Herminie décédera le 10 octobre 1931, des suites de ses blessures, après avoir subi une laparotomie. Elle était âgée de 46 ans.

 

Elle était un personnage bien connu des Niçois. Toujours vêtue de robes voyantes et passablement défraîchies, longue, maigre, largement décolletée, très maquillée (elle promenait en vain dans son sac tout un attirail pour réparer l’irréparable outrage des ans) mais le visage malgré tout blafard, elle avait l’habitude de traînailler dans les rues de Nice avec son chat siamois en laisse dans une main et une canne enrubannée dans l’autre. Selon les Niçois, la nature l’avait plutôt déshéritée côté beauté. D’un naturel affable, elle passait en tout cas rarement inaperçue.

 

Le Petit Niçois, à l’annonce de son suicide, dans son numéro du 7 octobre 1931, rappelle sa vie.

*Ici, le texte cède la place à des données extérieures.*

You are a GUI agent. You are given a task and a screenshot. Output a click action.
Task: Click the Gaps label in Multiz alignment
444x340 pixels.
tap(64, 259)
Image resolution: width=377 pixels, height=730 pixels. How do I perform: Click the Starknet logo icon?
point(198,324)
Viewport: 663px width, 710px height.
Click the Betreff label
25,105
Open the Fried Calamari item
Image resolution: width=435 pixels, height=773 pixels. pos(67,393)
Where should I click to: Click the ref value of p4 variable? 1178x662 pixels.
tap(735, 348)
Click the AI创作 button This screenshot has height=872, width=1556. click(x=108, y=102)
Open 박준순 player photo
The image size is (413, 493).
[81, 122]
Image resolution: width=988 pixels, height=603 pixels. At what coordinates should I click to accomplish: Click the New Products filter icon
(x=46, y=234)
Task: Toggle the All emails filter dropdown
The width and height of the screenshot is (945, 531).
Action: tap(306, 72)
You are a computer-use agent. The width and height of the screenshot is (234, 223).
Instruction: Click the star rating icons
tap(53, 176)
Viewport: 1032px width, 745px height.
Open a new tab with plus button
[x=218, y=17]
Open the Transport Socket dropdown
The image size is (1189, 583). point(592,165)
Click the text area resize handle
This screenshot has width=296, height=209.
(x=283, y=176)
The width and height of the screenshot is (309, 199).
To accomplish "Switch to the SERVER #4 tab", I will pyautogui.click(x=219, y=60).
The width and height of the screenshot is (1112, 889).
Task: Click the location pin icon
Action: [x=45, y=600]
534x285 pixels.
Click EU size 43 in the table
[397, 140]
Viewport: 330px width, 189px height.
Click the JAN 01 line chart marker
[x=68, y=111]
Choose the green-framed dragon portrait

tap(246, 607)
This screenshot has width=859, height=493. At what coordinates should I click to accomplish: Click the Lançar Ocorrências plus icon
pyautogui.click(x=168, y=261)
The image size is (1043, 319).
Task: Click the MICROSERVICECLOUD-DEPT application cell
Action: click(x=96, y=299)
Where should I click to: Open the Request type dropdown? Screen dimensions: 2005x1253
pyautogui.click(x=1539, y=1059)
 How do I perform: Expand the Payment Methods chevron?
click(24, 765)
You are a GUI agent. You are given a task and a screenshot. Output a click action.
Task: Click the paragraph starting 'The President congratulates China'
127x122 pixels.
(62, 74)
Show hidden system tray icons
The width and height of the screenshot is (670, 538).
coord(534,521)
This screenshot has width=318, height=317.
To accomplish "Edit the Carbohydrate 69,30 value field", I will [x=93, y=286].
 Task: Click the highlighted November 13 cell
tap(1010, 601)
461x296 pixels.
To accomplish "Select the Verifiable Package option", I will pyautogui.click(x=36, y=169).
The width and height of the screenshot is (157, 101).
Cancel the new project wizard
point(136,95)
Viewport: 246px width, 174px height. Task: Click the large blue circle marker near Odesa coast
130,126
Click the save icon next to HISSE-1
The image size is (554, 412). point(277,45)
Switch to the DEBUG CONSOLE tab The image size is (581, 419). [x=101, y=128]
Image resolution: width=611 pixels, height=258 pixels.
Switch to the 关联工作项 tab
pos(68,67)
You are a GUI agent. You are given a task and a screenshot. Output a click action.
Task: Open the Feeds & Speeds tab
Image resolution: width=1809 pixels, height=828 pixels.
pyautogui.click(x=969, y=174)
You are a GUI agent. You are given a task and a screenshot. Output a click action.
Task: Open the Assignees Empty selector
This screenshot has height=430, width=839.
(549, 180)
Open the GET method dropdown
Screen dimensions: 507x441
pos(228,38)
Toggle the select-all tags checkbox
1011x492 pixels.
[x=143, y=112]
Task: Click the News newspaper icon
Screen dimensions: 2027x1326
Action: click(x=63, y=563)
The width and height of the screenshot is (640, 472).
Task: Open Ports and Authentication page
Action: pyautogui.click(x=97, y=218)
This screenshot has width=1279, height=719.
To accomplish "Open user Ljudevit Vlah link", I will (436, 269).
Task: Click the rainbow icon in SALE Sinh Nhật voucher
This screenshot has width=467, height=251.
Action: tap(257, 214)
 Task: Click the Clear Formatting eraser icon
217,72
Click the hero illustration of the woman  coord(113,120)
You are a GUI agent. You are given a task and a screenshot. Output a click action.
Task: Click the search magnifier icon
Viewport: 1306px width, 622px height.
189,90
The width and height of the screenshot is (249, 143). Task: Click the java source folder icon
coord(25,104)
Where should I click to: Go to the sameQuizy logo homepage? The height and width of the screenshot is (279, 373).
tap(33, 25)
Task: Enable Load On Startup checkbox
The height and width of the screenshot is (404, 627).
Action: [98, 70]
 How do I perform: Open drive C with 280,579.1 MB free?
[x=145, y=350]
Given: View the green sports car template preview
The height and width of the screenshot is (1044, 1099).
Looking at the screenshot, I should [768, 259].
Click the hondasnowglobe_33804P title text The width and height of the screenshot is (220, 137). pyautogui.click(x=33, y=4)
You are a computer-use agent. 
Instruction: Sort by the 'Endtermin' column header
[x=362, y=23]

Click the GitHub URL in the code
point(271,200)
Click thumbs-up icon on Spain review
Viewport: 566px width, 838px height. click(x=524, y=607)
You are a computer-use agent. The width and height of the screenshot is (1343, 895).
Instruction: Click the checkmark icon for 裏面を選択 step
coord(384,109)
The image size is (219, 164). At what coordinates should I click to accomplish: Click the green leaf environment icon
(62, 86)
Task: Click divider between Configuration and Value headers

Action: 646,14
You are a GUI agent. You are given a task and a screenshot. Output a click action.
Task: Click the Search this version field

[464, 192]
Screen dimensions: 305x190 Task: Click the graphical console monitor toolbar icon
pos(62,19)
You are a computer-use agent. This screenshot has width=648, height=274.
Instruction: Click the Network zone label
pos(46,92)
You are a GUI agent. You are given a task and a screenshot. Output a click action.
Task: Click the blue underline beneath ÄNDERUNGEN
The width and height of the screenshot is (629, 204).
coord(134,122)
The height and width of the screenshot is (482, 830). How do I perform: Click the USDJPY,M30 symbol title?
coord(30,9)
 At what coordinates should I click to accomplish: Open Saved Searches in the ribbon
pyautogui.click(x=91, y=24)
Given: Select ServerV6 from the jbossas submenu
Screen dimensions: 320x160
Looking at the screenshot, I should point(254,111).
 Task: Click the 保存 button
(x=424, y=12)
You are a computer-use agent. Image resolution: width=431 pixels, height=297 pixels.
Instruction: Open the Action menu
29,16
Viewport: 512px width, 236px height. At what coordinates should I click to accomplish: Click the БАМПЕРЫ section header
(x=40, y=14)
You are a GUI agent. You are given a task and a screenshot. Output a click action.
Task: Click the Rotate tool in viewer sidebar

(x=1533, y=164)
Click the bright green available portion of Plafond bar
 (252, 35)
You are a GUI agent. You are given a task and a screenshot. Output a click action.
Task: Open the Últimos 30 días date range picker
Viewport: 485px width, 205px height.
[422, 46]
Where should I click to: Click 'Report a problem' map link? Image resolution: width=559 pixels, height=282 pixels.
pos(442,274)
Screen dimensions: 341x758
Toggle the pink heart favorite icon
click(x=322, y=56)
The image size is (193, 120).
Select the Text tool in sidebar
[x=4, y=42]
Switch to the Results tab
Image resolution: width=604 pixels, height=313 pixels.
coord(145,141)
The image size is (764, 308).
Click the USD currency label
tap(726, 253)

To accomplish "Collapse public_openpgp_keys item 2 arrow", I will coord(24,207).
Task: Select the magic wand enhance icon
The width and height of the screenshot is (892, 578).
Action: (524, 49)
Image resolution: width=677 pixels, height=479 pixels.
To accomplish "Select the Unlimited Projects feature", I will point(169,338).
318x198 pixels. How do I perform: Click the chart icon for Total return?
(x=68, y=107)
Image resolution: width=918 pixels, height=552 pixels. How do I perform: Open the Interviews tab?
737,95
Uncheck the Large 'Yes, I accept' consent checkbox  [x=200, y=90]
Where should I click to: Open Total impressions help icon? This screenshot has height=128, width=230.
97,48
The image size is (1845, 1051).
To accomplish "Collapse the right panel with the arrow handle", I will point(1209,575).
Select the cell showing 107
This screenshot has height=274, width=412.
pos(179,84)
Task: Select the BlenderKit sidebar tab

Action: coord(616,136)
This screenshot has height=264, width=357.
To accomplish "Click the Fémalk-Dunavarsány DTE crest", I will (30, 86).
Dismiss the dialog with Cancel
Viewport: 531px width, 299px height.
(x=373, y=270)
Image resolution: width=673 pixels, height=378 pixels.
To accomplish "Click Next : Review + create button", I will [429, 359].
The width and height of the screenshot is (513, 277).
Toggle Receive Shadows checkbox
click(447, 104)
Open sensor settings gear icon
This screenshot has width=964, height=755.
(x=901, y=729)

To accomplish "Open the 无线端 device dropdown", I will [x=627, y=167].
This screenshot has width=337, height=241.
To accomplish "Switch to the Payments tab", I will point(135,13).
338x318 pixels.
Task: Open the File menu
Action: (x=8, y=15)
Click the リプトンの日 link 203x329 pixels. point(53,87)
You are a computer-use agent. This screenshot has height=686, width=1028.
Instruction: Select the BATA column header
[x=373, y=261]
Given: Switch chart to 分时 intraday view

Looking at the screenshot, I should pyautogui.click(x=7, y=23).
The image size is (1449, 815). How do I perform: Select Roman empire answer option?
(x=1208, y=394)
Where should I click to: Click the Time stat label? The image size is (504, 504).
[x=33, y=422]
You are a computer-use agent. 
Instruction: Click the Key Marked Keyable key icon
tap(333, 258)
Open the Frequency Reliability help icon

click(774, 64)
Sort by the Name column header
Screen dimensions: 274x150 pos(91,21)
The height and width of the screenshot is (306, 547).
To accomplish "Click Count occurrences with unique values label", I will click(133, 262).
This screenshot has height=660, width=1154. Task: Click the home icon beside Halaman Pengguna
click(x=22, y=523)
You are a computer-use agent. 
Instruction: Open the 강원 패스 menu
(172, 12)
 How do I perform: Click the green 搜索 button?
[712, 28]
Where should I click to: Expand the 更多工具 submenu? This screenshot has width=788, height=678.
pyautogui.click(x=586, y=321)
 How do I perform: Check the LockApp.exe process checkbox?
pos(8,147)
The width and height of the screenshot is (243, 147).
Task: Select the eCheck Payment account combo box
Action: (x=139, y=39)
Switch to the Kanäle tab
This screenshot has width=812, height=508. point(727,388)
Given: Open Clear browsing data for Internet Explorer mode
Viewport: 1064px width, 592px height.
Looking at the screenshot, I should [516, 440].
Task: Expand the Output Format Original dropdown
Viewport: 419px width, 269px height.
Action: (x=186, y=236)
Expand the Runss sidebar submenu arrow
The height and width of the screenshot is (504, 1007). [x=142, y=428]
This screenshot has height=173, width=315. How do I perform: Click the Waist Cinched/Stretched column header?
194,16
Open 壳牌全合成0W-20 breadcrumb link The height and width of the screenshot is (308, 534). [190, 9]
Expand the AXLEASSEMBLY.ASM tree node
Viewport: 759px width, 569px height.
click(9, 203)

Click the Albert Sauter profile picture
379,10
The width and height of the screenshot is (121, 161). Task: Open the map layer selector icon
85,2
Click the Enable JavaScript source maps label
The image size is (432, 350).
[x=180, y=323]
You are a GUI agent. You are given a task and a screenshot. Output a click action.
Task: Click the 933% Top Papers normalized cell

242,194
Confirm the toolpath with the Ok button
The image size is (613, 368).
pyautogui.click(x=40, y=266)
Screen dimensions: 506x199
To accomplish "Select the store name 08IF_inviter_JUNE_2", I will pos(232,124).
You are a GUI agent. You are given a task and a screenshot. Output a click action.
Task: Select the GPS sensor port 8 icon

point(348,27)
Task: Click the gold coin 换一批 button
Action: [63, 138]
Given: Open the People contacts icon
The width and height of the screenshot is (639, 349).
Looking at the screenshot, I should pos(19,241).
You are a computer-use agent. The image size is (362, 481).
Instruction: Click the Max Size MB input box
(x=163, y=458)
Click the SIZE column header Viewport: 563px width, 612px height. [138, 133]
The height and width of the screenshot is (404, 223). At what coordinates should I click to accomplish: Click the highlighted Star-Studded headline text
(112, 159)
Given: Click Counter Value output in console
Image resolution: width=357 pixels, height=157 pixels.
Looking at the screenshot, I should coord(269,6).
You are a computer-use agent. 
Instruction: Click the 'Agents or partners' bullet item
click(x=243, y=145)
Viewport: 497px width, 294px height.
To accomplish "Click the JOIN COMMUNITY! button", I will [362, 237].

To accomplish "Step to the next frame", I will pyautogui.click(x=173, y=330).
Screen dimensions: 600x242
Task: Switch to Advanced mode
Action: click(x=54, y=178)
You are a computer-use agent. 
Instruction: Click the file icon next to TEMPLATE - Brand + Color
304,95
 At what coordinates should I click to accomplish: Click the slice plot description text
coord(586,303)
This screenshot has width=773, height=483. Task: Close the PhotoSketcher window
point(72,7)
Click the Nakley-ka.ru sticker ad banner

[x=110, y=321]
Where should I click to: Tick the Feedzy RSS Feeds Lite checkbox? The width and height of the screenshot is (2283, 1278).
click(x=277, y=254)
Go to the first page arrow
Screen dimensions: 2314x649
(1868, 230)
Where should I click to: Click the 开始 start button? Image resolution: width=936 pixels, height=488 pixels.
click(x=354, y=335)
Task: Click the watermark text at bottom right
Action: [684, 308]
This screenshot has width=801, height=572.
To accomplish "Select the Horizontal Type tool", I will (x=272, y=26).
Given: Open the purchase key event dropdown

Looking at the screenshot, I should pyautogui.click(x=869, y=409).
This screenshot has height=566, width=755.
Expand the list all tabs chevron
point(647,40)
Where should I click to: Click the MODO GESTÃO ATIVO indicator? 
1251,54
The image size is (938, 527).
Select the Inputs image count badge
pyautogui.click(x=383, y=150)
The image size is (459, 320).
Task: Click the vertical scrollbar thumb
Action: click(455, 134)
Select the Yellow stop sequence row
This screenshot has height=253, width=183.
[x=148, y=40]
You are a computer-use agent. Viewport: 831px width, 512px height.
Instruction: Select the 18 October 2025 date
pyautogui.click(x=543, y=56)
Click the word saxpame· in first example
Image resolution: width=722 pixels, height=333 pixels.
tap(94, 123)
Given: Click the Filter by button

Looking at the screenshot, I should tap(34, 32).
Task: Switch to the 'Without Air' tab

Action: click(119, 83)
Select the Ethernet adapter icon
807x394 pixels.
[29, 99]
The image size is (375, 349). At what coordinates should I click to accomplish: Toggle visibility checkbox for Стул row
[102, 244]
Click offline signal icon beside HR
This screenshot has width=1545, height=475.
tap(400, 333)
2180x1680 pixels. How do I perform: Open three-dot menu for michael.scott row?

Dame d’honneur à la cour de Russie, on la voyait en compagnie de son cousin le peintre quand il descendait sur la Côte d’Azur. En 1924, elle fut condamnée à de la prison pour vol de draps mis chez Ma Tante et de même en 1926 pour un délit au préjudice de la comtesse Tolstoï.

 

Elle vivait sinon comme elle le pouvait, d’expédients en quelques cachets de figurante dans des prises de vue au cinéma dans les studios de la Franc-Film. Un jour, on lui avait confié un petit rôle d’ivrogne, qu’elle avait malheureusement trop pris au sérieux au point d’être complètement incapable de jouer.

 

Une dernière pirouette après sa mort. Nous intéressant à elle, Marvin, alors toujours stagiaire chez moi, trouve son acte de décès. Elle y est dite fille de Nicolas Toulouse-Lautrec et Herminie Strassine, née le 2 décembre 1888 à Tbilissi (anciennement Tiflis).

 

Nicolas ? Quel Nicolas ? Les prénoms de la branche russe sont Alexandre et Valérien. Point de Nicolas si ce n’est notre désormais fameux Nicolas de Savine. Serait-elle une fille de celui-ci ? Car point d’Herminie Strassine non plus dans la branche russe des Toulouse-Lautrec. Nicolas de Savine aurait pu mettre enceinte une jeune fille, reconnaître l’enfant pour sien, lui donner le nom de Toulouse-Lautrec qu’il a déjà usurpé en 1888 et ne pas épouser la mère. Cela ne serait point surprenant concernant le personnage. Bref ça turbine tous azimuts dans mon cerveau.

 

Je demande alors à Florent Fassi, ancien étudiant du DU (promotion Bataclan), habitant Nice s’il peut me trouver le procès de 1924. Devant le tribunal correctionnel, je la vois mal donner une fausse identité et de faux noms pour ses parents. Bingo ! Il me trouve ce fameux jugement. Elle y est dite fille d’Alexandre de Toulouse-Lautrec et d’Emma de Baum (Herminie Féodorovna après son baptême dans la religion orthodoxe), née le 2 décembre 1888 à Piatigorsk.

 

D’où sort ce prénom de Nicolas ? Qui est Herminie Strassine ? Aucune idée. Comme quoi, même en 1931, il faut se méfier des actes de décès et des informations qu’ils donnent.